== Письменное задание A ==
Согласуются ли с отрывком о Фернанделе утверждения ниже? Для каждого ответьте «да» или «нет» и дословно приведите решающие слова отрывка.
(i) Кракауэр в книге «От Калигари до Гитлера» рассматривает фильмы, «лишенные художественных достоинств», как документы своего времени.
(ii) У газет «Леттр франсэз» и «Монд» одинаковые идеологические позиции.
(iii) Сорди, Габена и Бурвиля можно обвинить в алчности.
== Письменное задание B ==
Перепишите без изменений фрагмент отрывка о Фернанделе, который открывается словами «Это не всегда» и завершается словами «документы своего времени.».

═════ Отрывок ═════

Черненко Мирон Маркович - Фернандель. Мастера зарубежного киноискусства стр 6.

Шрифт
Фон

Это не всегда очевидно. И кажущиеся прямые аналогии с действительностью создают порой иллюзию полного соответствия - об этом многое мог бы рассказать Зигфрид Кракауэр, первый из критиков, рассматривавших искусство как равнодействующую конкретных психологических и социальных сил, нервирующих общество в тот или иной период. В своей книге "От Калигари до Гитлера", к вящему ужасу эстетиков, Кракауэр сминает и деформирует привычную иерархию кинематографических ценностей, едва упоминая фильмы, прославленные во всех антологиях, а фильмы, "лишенные художественных достоинств", трактует как достовернейшие документы своего времени.

В чем же дело? А в том, видимо, что обычный эстетический инструментарий подводит уже при первом приближении к "синеме-бис". А другого нет, и не только у киноведов - точно так же нет теории и истории того, из чего слагается Фернандель: современного фарса, водевиля, комедии бульваров, оперетты. Это не значит, что западная пресса обходит их своим вниманием, - напротив, выходят десятки журналов с подробнейшими пересказами, комментариями, анекдотами, жизнеописаниями актеров, скандальной хроникой. И может показаться, что из бездны этого материала можно выловить хоть крупицы осмысления, анализа. Тщетно. Не помогает и серьезная пресса: оставаясь на позициях своеобразного "эстетического шовинизма", она просто отмахивается от "синема-бис", как от явления, недостойного его просвещенного внимания. Один пример: "Это ниже худшего. Тут уж не до смеха. Нельзя найти названия плодам труда сценариста". Это - "Леттр франсэз". Другой пример: "Как же после этого удивляться, что фильм хромает на обе ноги? Как удивляться, что зритель устает следовать за ним на одной ноге?" Это - "Монд". Идеологические позиции этих газет полярны, эстетические - неотличимы. И авторов рецензий трудно упрекнуть: фильмы действительно ниже всякой критики потому хотя бы, что и не претендовали на эстетическую ценность. Они были задуманы для другого, сделаны для другого. Они хотели развлекать зрителя, и развлекали его.

…Фернандель верно служит "синема-бис". Быть может, из полутора сотен его фильмов не более десятка будут упомянуты в какой-нибудь истории. А остальное? Неужели оно было ошибкой? И не только у Фернанделя, у великого множества талантливых актеров западного кино, работающих в искусстве второго рода, изредка выходящих в первый и почему-то всегда возвращающихся обратно, в это самое "бис". Их не обвинишь в алчности - к середине пути и у Сорди, и у Габена, и у Бурвиля было достаточно денег. Их не упрекнешь и в недостатке вкуса - он есть у них, когда они снимаются у Карне, у Де Сики, Дювивье или Ренуара. Дело здесь в ином - в притягательной силе искусства предместий, из которого они пришли, в котором видят смысл и в котором видят бессмертную душу народа, жаждущего самой элементарной радости в тесном и задымленном зале окраинного кинотеатра.

═════ Строки данных ═════

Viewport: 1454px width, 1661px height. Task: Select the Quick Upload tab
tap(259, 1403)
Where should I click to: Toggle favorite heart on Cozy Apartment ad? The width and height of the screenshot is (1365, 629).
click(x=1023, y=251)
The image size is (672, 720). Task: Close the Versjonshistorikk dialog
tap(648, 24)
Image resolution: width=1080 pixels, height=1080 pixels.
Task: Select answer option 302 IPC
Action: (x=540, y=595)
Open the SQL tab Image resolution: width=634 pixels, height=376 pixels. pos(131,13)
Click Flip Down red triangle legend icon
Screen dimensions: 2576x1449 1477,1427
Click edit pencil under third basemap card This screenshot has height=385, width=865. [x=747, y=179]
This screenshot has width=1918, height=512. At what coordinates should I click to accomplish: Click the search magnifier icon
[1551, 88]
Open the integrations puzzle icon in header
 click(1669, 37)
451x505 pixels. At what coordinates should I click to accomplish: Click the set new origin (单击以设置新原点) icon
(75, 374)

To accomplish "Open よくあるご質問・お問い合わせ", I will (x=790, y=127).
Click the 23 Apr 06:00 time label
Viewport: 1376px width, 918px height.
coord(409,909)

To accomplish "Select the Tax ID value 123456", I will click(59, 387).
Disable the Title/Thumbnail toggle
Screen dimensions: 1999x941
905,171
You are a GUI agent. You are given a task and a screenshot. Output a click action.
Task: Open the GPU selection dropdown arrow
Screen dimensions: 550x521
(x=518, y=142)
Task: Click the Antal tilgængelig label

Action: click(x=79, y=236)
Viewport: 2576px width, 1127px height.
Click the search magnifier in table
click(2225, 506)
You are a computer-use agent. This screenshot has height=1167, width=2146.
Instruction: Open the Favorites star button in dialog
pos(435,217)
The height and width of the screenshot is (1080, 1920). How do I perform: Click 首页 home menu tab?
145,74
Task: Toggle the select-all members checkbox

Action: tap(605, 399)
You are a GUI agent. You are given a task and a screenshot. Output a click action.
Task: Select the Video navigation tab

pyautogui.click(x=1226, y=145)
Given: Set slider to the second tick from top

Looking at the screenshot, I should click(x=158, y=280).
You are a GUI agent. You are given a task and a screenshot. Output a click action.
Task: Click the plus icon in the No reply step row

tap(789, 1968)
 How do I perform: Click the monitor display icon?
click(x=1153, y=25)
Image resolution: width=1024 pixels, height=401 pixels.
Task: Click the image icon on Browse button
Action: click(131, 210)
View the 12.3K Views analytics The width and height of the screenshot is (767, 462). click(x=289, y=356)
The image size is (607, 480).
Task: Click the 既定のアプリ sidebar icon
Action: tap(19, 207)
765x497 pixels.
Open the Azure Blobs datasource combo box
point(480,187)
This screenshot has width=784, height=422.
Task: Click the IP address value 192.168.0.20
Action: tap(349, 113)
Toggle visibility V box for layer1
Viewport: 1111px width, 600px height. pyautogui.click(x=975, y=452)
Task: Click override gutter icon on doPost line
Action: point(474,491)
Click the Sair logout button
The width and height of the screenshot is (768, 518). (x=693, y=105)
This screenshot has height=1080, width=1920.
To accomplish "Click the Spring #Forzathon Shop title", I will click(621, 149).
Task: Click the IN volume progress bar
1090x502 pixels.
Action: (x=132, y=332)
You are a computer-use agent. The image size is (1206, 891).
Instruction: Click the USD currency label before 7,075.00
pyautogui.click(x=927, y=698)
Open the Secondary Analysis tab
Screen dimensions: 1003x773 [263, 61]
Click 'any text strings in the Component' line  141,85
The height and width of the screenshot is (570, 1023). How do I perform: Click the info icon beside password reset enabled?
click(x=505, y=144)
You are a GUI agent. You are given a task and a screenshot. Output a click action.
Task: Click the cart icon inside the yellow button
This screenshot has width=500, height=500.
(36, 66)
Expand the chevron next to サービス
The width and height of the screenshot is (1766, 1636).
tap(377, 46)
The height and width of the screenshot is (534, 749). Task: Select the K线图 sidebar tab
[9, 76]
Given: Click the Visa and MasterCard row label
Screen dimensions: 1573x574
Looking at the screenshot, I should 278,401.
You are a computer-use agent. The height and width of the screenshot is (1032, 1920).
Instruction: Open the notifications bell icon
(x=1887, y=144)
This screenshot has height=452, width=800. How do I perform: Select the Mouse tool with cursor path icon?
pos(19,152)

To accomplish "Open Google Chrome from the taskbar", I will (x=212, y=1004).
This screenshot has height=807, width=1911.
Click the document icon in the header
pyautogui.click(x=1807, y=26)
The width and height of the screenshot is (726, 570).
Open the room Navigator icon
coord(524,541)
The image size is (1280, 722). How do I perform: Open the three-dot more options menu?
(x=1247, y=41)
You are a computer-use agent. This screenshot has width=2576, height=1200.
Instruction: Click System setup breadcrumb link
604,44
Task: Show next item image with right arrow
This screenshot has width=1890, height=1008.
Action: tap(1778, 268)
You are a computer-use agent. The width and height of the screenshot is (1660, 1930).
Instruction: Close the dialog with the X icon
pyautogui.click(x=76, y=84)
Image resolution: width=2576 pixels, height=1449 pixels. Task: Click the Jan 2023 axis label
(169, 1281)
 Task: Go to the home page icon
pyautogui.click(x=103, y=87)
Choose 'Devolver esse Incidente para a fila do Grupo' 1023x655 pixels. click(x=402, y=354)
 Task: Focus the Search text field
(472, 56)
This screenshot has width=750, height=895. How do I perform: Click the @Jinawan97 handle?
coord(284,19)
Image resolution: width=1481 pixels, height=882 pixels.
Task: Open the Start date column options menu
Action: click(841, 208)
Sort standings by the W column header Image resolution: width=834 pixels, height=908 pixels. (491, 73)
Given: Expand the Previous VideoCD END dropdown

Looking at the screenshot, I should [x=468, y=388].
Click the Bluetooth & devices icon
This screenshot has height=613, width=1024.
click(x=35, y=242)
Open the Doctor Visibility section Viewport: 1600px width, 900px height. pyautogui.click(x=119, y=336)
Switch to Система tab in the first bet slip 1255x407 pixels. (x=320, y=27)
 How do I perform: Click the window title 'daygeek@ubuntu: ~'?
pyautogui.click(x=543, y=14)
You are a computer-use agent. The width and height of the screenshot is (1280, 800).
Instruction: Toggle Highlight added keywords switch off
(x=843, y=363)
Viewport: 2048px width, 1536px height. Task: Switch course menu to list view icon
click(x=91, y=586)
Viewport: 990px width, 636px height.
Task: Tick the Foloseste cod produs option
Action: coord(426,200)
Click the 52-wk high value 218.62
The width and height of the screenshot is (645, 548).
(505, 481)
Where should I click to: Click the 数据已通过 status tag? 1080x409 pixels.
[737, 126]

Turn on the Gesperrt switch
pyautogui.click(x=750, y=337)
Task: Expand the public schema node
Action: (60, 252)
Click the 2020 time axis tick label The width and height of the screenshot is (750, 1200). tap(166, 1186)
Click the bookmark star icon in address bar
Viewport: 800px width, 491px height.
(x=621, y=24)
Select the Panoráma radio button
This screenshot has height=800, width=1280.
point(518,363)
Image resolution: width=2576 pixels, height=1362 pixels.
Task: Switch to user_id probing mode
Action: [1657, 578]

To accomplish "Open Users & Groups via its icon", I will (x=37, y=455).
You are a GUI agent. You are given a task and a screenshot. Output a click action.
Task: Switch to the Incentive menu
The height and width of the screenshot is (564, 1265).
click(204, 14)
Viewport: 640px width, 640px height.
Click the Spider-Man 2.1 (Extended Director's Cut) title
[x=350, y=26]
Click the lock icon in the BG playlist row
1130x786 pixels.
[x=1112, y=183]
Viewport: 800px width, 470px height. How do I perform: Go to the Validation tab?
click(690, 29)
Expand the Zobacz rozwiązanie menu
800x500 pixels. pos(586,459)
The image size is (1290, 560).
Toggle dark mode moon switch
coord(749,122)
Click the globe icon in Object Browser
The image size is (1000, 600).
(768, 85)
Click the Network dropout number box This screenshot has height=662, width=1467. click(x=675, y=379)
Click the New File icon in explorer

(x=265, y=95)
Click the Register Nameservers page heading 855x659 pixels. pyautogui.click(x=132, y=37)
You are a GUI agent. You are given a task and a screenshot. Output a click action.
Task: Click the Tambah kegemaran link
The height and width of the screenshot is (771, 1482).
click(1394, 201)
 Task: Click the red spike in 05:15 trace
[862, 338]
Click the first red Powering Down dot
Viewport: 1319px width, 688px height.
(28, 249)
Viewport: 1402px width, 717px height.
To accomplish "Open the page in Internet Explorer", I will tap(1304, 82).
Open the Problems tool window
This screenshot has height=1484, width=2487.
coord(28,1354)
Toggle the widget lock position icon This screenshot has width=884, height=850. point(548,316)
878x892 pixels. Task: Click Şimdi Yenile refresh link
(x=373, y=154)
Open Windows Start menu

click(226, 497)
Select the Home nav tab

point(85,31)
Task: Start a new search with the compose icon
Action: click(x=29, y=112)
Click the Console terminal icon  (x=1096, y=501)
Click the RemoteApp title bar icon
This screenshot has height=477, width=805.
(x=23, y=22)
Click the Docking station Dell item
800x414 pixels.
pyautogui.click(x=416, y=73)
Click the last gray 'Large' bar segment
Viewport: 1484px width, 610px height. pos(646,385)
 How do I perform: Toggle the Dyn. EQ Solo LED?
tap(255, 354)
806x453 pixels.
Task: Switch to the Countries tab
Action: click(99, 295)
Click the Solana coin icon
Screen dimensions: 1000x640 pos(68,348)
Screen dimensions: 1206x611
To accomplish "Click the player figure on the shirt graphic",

═════

== Полный ответ A ==
(i) Да: «а фильмы, "лишенные художественных достоинств", трактует как достовернейшие документы своего времени».
(ii) Нет: «Идеологические позиции этих газет полярны».
(iii) Нет: «Их не обвинишь в алчности».

== Полный ответ B ==
Это не всегда очевидно. И кажущиеся прямые аналогии с действительностью создают порой иллюзию полного соответствия - об этом многое мог бы рассказать Зигфрид Кракауэр, первый из критиков, рассматривавших искусство как равнодействующую конкретных психологических и социальных сил, нервирующих общество в тот или иной период. В своей книге "От Калигари до Гитлера", к вящему ужасу эстетиков, Кракауэр сминает и деформирует привычную иерархию кинематографических ценностей, едва упоминая фильмы, прославленные во всех антологиях, а фильмы, "лишенные художественных достоинств", трактует как достовернейшие документы своего времени.